Saving in the Elder Scrolls games can be a serious hindrance to true difficulty. You are allowed to save your game virtually any time, anywhere and make multiple saves per character. This is good for most players, and I wouldn't recommend to remove it from the series. However, if you are truly going to play the game with higher difficulty what happens when you actually end up dieing has a profound effect on how you play your character.
Here are a few popular saving methods that could be employed:
Limited Saving Areas:
Games like the Final Fantasy series only allow saving in certain areas. So you couldn't save in dungeons whenever you wanted unless you were at a "save spot" or limited location to save. This made fighting in dungeons more difficult.
Dynamic and Static Checkpoint System:
Many games have used the checkpoint system in the past. Most of them use a system where you automatically save at certain checkpoints.

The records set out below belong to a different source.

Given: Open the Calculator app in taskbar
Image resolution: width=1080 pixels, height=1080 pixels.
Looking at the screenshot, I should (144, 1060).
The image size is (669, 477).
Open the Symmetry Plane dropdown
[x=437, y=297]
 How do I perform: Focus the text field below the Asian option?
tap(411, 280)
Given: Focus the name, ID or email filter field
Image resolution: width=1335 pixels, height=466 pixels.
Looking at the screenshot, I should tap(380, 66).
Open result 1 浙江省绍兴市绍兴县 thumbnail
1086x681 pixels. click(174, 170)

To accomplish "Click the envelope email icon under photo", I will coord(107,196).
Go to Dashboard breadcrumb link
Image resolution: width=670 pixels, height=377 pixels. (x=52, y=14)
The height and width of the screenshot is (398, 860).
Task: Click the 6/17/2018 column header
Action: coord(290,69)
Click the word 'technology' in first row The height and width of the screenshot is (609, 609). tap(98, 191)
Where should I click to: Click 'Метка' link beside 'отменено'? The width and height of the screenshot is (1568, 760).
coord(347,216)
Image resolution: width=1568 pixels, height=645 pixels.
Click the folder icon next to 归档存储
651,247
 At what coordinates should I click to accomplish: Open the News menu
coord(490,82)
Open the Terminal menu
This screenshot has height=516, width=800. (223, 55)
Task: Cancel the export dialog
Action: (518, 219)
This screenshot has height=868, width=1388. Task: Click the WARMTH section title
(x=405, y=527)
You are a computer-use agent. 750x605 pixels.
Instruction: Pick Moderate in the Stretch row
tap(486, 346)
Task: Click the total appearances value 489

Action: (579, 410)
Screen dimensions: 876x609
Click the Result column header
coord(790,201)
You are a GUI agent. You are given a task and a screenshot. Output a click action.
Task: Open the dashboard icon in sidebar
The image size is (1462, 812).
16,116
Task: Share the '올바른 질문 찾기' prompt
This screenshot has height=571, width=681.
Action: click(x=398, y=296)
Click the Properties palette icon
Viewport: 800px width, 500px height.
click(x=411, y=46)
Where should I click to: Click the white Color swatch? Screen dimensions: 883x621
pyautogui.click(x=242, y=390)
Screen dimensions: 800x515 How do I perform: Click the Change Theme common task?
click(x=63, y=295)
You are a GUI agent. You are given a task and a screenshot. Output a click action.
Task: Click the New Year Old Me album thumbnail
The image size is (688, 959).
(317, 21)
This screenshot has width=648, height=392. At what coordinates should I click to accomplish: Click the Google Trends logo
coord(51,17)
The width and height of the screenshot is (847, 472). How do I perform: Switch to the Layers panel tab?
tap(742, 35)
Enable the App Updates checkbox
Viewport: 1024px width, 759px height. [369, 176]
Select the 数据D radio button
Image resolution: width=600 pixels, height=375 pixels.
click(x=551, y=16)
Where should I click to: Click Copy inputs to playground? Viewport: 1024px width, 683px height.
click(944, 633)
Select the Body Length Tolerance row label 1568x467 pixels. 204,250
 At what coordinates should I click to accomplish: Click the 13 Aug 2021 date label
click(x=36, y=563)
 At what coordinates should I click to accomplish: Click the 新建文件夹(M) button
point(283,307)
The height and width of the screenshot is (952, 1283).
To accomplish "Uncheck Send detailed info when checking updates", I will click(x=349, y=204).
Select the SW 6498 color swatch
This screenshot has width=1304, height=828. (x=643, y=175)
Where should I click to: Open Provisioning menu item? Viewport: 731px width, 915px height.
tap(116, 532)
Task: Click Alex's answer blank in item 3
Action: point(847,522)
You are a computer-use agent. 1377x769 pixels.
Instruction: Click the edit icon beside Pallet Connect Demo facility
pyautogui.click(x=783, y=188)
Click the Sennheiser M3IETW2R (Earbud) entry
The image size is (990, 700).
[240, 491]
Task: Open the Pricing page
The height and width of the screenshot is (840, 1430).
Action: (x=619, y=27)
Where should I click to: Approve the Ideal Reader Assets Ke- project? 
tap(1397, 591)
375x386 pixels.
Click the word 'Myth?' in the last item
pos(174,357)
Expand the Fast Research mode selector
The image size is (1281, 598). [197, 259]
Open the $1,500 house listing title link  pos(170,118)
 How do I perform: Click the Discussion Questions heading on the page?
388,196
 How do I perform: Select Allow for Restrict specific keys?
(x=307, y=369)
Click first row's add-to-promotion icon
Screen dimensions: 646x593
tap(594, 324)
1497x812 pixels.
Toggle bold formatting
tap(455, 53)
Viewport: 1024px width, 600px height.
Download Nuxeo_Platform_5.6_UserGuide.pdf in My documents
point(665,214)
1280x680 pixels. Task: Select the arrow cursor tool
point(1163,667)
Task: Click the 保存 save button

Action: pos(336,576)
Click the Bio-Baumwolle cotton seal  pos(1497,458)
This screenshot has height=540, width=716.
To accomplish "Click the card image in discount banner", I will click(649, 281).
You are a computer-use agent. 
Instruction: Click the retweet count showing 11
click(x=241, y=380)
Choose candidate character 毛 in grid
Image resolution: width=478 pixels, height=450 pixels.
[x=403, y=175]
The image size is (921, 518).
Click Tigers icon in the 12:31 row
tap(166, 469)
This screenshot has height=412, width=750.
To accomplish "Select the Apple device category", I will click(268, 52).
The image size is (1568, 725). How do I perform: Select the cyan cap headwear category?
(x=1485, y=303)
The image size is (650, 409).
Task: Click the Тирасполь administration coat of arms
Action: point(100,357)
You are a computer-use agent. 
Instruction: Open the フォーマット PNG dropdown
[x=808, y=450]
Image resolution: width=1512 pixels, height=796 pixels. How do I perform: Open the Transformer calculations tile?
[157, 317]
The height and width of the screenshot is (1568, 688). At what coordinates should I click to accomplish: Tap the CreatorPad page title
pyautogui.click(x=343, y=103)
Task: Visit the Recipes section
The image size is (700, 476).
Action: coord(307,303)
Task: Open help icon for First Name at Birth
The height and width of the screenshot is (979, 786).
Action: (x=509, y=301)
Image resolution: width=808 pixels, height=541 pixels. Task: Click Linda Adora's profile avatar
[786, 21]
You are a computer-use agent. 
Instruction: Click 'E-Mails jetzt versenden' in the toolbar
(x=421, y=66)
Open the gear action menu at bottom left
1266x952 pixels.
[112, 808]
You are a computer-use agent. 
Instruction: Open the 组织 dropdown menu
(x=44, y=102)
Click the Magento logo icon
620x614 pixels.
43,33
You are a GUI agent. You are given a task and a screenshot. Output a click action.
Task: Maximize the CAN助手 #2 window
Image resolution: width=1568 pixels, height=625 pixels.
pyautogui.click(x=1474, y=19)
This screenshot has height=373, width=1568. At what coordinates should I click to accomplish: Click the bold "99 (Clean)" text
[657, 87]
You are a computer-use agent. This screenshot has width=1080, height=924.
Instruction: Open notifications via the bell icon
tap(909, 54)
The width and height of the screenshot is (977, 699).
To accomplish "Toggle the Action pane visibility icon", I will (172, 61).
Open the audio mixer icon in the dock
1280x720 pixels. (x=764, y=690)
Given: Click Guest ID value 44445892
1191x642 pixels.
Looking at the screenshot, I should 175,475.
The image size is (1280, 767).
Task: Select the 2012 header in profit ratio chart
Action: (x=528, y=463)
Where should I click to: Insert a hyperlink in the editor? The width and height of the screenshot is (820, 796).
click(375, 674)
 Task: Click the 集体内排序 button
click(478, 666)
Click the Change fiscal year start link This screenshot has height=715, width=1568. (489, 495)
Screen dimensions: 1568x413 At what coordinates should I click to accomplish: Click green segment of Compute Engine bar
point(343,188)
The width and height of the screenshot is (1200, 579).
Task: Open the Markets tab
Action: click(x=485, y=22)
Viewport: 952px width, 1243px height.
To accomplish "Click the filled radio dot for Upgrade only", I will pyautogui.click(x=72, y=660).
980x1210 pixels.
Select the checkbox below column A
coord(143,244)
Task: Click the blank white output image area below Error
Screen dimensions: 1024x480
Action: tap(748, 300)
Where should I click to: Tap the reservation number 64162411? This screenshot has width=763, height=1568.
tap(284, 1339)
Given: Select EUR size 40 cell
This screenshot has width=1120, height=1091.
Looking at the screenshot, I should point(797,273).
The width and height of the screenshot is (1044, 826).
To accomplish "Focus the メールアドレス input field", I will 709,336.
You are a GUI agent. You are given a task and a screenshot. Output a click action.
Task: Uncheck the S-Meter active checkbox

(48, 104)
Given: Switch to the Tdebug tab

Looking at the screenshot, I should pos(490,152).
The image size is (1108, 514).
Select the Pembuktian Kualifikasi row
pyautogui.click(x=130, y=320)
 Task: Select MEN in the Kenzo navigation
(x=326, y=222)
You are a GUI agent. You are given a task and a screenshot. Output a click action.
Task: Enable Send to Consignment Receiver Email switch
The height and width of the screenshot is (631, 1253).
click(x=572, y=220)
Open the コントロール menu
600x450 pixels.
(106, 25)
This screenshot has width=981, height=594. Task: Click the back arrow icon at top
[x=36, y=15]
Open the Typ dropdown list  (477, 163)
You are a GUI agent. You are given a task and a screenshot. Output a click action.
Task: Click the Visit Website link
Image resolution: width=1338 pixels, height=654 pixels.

Few games use a truly dynamic checkpoint system that reacts to how you as the player are performing, but one that does this very well is the Halo franchise. How it works in Halo is there are certain static checkpoints that you reach where it forces a checkpoint. These however are usually not close to each other, and when playing on Legendary Mode (the highest difficulty) it is not uncommon to have 'hard checkpoints' be 20, 30 or 60 minutes from each other. The dynamic part though is really nice, it will give you a checkpoint if you have killed all of the enemies in a certain "wave" of enemies and there are also no other enemies around. The way this would work is if you have killed all the enemies in your immediate area you would checkpoint (and if you played Halo 2 or later with skulls on this is very important. Because if you died you always went back to a checkpoint whether you were in co-op or not).
Proactive Saving:
There are only a few games that have done this, and to implement something just like it in Skyrim might not sit well even for those that want a dynamic saving system. But the way this would work is, like in Diablo 2 or even Minecraft the game is always saving. So if you die you can't say, "well I can go back to my checkpoint", or "well I can back to my last save". Your only option is to press forward from there (and in past Elder Scrolls games there really isn't a way to return to your corpse so you it would be a classic "Game Over").
I know that this system won't appeal to many people. But what I am proposing isn't the idea that this would replace the old system, only have it be optional if there is a so-called "hardcoe Mode" implemented. Because when I see that people want a harder game it isn't just about adding harder enemies, its about how you feel when you die. If I know that I can reload a save game not 30 seconds from my death (as is so often the case with most of us) than the game isn't necessarily harder, is it?
Please post your thoughts and opinions, even if you feel they are not lengthy.